Most upvoted comments

I’d like to get this fixed (at least a work around) for v3.0. I’ve created a set of abstractions that allow for more control over things and I think we could automate some of the work arounds here (at least in an opt-in way). For the abstractions, see: #1295.

My thoughts would be to model what @M4urici0GM did, but in a more transparent way. Of course, it would be better to have this fixed in the underlying package model, but that hasn’t gone anywhere in too many years.

My initial thoughts to implementing this would be:

(1) Provide an abstraction of IPackage that would intercept calls to GetStream and write them to some temporary location (2) On save, first, save the package as normal (3) Then reopen the package in just write mode (this should allow the replacing of things without the explosion of memory) (4) write the streams from the temporary location (5) Close the package again and reopen with original mode/access

The abstractions I have should allow building this, except we’d need a way to “Reload” the underlying package. Building off of the abstractions, I’m thinking of enabling the following:

public interface IPackageFeature
{
  IPackage Package { get; }

+ bool CanReload { get; }

+ void Reload();
}

This could automatically be supported for files opened with paths or streams, but if a package is given, then it would not be supported (since we didn’t manage the package) without additional information from a user.

Here’s more of a working sample for .NET Core that should get people started on the workaround. I just wrote out a 500,000 row dataset and the memory footprint stayed pretty low. There are a few places where some extension methods are used (like SafeLeft), you can remove those and put in what you need (GetCell in particular isn’t super clean, keep in mind, proof of concept).
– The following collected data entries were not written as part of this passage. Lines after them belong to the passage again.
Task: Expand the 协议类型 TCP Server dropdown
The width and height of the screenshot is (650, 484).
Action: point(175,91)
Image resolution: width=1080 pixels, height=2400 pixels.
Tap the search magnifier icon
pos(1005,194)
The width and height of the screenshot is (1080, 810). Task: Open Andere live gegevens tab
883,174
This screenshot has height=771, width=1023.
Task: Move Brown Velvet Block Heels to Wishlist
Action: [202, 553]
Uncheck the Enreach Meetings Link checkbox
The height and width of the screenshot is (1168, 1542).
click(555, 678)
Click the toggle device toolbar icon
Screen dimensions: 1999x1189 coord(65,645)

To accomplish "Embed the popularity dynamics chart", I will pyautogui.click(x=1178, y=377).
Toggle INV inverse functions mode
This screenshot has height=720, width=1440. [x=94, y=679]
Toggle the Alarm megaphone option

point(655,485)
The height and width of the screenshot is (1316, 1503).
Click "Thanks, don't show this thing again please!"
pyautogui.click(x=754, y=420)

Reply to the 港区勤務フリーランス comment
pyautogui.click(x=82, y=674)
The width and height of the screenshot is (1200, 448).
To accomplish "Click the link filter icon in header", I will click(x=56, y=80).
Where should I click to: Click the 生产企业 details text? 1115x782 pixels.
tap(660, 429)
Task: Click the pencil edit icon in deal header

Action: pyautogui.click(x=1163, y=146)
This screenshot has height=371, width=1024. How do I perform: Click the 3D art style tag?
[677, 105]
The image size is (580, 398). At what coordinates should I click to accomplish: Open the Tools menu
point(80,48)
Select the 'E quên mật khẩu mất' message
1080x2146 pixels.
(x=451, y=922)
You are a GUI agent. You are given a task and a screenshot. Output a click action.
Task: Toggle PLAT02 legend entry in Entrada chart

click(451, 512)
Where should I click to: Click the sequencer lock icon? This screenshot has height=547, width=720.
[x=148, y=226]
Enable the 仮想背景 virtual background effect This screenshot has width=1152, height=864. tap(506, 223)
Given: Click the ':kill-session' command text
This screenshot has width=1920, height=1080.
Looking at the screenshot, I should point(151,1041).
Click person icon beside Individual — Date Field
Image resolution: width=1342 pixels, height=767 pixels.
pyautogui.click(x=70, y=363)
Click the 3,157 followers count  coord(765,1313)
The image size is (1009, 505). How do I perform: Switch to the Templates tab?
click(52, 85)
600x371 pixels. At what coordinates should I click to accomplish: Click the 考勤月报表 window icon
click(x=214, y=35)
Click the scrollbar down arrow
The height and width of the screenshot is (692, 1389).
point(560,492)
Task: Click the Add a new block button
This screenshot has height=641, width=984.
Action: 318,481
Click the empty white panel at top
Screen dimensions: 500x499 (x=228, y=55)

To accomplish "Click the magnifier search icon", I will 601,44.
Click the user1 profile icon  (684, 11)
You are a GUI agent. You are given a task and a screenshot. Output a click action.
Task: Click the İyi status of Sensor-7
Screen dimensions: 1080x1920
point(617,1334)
What you’ll be interested really is the order of the ToFile static method and it follows the outline in the bulleted list on my last comment.

The biggest limitation I can see is that you can only write one large sheet to the document (after that ReadWrite is required, I could never get a second Write only stream to work).

https://gist.github.com/blakepell/8fe938624f1dad8c28ff93a334687d77

@sorensenmatias @clement911 @rsdelapaz

Sorry for the spam, I got something working and thought perhaps it might help someone looking for a workaround. I don’t love my solution but, it did work. Since I wasn’t able to write to a second OpenXmlWriter I did this (order is important):

  1. Create a FileStream (I used File.Create).
  2. Create a Package, pass in the FileStream and use FileMode.Create and FileAccess.Write
  3. Create a SpreadsheetDocument via SpreadsheetDocument.Create
  4. Write your large WorksheetPart via an OpenXmlWriter
  5. Close and Dispose of the writer, the package, the file stream, etc.
  6. Create a FileStream (open this time, File.Open with FileMode.Open, FileAccess.ReadWrite and FileShare.None)
  7. Create a Package, pass in the FileStream and use FileMode.Open and FileAccess.ReadWrite
  8. Create a SpreadsheetDocument via SpreadsheetDocument.Open
  9. Create an OpenXmlWriter for the WorkbookPart and add the elements for Workbook and Sheets, then you’ll associate the Sheet you added on the original create, close and dispose of those objects and done.

What I found was I was only able to use FileAccess.Write on the first dataset I wrote to the spreadsheet, if I tried to write anything else it would throw an exception (where ReadWrite did not, so I can only assume once I start a second writer the OpenXml library needs to read something). That’s why I had to two sets of operations (the ReadWrite part at the end is very small, so no memory concerns there as it doesn’t uncompress into memory the large sheet).

Outside of the acrobatics, the limitation of this approach seems to be that you can only have 1 large sheet (but from the examples I’ve seen, many people are only writing one large sheet per spreadsheet so this might help someone).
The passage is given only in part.